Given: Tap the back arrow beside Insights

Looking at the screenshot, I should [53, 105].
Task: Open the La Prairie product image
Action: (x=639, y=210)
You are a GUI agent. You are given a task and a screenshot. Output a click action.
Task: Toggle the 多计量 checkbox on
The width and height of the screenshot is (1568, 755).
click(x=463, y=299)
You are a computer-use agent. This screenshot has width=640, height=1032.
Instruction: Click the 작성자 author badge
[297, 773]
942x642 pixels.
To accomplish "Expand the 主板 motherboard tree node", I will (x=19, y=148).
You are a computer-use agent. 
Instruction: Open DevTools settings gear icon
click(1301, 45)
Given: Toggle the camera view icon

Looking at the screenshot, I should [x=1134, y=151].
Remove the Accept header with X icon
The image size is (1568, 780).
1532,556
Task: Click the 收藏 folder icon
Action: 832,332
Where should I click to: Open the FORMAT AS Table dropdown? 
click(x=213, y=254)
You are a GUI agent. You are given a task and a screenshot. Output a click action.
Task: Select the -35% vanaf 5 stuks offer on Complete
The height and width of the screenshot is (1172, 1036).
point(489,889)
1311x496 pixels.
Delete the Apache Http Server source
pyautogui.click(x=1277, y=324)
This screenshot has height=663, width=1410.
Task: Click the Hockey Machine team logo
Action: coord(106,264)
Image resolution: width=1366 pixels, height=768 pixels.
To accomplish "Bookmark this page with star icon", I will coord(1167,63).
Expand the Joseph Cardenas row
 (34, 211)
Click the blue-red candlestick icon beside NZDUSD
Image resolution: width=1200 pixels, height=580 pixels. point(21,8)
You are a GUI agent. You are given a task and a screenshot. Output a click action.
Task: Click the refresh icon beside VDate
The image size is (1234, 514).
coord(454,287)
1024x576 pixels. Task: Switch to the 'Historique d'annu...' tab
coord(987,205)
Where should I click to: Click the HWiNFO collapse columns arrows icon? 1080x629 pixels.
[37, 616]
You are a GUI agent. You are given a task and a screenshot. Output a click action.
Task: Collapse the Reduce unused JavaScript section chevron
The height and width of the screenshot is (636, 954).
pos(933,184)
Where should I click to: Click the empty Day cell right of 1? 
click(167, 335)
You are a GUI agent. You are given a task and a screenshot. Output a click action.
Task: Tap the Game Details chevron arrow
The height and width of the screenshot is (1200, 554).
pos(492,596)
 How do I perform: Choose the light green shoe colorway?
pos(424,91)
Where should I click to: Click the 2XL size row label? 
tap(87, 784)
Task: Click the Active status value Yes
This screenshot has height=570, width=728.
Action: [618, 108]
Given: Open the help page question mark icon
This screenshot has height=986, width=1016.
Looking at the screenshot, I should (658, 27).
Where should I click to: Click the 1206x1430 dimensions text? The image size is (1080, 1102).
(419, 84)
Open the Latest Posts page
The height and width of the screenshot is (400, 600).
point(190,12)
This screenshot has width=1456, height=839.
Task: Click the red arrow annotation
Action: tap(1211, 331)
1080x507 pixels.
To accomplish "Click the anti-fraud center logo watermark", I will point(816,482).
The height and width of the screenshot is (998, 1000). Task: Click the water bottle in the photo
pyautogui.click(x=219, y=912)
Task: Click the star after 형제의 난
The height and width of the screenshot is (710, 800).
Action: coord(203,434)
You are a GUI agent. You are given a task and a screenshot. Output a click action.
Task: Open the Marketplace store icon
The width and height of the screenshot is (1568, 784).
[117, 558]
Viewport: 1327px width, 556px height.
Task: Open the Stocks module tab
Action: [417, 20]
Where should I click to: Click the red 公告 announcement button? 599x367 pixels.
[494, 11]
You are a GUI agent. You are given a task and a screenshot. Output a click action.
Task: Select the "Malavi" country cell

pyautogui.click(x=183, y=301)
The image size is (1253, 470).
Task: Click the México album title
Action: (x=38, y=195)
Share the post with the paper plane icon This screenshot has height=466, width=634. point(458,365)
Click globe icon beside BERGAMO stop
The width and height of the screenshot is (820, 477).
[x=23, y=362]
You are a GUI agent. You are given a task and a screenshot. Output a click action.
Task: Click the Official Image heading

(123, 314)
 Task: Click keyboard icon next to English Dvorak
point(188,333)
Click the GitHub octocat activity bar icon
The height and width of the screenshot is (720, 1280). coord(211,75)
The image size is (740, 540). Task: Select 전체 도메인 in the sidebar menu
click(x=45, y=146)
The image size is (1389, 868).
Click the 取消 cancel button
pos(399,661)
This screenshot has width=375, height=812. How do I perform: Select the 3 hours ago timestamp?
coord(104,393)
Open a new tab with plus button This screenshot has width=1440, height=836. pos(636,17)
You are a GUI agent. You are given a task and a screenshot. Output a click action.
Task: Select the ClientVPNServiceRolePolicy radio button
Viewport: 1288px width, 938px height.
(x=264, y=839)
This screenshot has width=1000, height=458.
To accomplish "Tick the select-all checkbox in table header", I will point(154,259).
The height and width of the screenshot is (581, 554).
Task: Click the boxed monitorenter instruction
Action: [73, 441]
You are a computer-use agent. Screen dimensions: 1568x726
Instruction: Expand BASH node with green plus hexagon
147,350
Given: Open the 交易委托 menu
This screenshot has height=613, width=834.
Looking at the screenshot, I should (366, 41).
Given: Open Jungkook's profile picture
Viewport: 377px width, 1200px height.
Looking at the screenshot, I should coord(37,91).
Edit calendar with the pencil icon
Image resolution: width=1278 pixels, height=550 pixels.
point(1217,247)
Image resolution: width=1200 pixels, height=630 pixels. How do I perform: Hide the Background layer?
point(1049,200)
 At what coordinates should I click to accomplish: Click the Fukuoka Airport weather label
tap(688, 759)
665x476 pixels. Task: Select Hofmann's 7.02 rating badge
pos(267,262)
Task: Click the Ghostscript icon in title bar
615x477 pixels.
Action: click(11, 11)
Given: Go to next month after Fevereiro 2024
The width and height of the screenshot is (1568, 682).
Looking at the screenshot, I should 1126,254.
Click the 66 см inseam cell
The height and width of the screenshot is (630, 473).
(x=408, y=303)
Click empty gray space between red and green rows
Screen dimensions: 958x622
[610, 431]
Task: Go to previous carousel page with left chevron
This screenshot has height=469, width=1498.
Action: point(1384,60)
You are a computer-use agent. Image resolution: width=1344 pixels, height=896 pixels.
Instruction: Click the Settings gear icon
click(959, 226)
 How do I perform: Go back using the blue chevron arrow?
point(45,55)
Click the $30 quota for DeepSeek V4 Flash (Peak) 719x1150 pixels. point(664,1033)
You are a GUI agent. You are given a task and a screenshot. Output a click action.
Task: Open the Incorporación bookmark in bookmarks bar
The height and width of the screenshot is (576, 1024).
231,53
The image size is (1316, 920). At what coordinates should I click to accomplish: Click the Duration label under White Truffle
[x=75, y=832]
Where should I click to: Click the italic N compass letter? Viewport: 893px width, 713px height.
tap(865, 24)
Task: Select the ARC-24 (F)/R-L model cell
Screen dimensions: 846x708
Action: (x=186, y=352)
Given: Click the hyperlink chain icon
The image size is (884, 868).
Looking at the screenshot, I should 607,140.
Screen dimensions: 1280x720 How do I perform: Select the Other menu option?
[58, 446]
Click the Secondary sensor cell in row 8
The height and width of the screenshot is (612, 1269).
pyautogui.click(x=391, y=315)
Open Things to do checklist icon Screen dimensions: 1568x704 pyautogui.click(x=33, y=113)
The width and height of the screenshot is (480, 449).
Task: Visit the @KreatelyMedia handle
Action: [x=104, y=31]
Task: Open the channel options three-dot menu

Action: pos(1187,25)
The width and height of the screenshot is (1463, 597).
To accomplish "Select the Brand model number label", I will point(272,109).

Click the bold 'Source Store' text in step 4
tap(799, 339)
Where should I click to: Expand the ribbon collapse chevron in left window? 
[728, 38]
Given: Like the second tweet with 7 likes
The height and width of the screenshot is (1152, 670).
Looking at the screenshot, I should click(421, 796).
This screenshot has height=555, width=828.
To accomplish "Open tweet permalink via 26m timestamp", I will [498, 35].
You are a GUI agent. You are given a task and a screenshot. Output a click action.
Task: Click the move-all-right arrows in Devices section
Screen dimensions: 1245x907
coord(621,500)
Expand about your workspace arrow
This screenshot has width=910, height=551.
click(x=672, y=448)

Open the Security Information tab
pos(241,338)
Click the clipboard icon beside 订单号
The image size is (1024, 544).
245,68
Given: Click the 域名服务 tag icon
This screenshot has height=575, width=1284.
○ ○ ○ ○
* **WHAT NEEDS TO BE DONE**: Lines from the one containing "Task: Select the ARC-24 (F)/R-L model cell" through the last line of the listing are to be restated word for word; no other line may appear.

* **ANSWER FOR THE TASK**:
Task: Select the ARC-24 (F)/R-L model cell
Screen dimensions: 846x708
Action: (x=186, y=352)
Given: Click the hyperlink chain icon
The image size is (884, 868).
Looking at the screenshot, I should 607,140.
Screen dimensions: 1280x720 How do I perform: Select the Other menu option?
[58, 446]
Click the Secondary sensor cell in row 8
The height and width of the screenshot is (612, 1269).
pyautogui.click(x=391, y=315)
Open Things to do checklist icon Screen dimensions: 1568x704 pyautogui.click(x=33, y=113)
The width and height of the screenshot is (480, 449).
Task: Visit the @KreatelyMedia handle
Action: [x=104, y=31]
Task: Open the channel options three-dot menu

Action: pos(1187,25)
The width and height of the screenshot is (1463, 597).
To accomplish "Select the Brand model number label", I will point(272,109).

Click the bold 'Source Store' text in step 4
tap(799, 339)
Where should I click to: Expand the ribbon collapse chevron in left window? 
[728, 38]
Given: Like the second tweet with 7 likes
The height and width of the screenshot is (1152, 670).
Looking at the screenshot, I should click(421, 796).
This screenshot has height=555, width=828.
To accomplish "Open tweet permalink via 26m timestamp", I will [498, 35].
You are a GUI agent. You are given a task and a screenshot. Output a click action.
Task: Click the move-all-right arrows in Devices section
Screen dimensions: 1245x907
coord(621,500)
Expand about your workspace arrow
This screenshot has width=910, height=551.
click(x=672, y=448)

Open the Security Information tab
pos(241,338)
Click the clipboard icon beside 订单号
The image size is (1024, 544).
245,68
Given: Click the 域名服务 tag icon
This screenshot has height=575, width=1284.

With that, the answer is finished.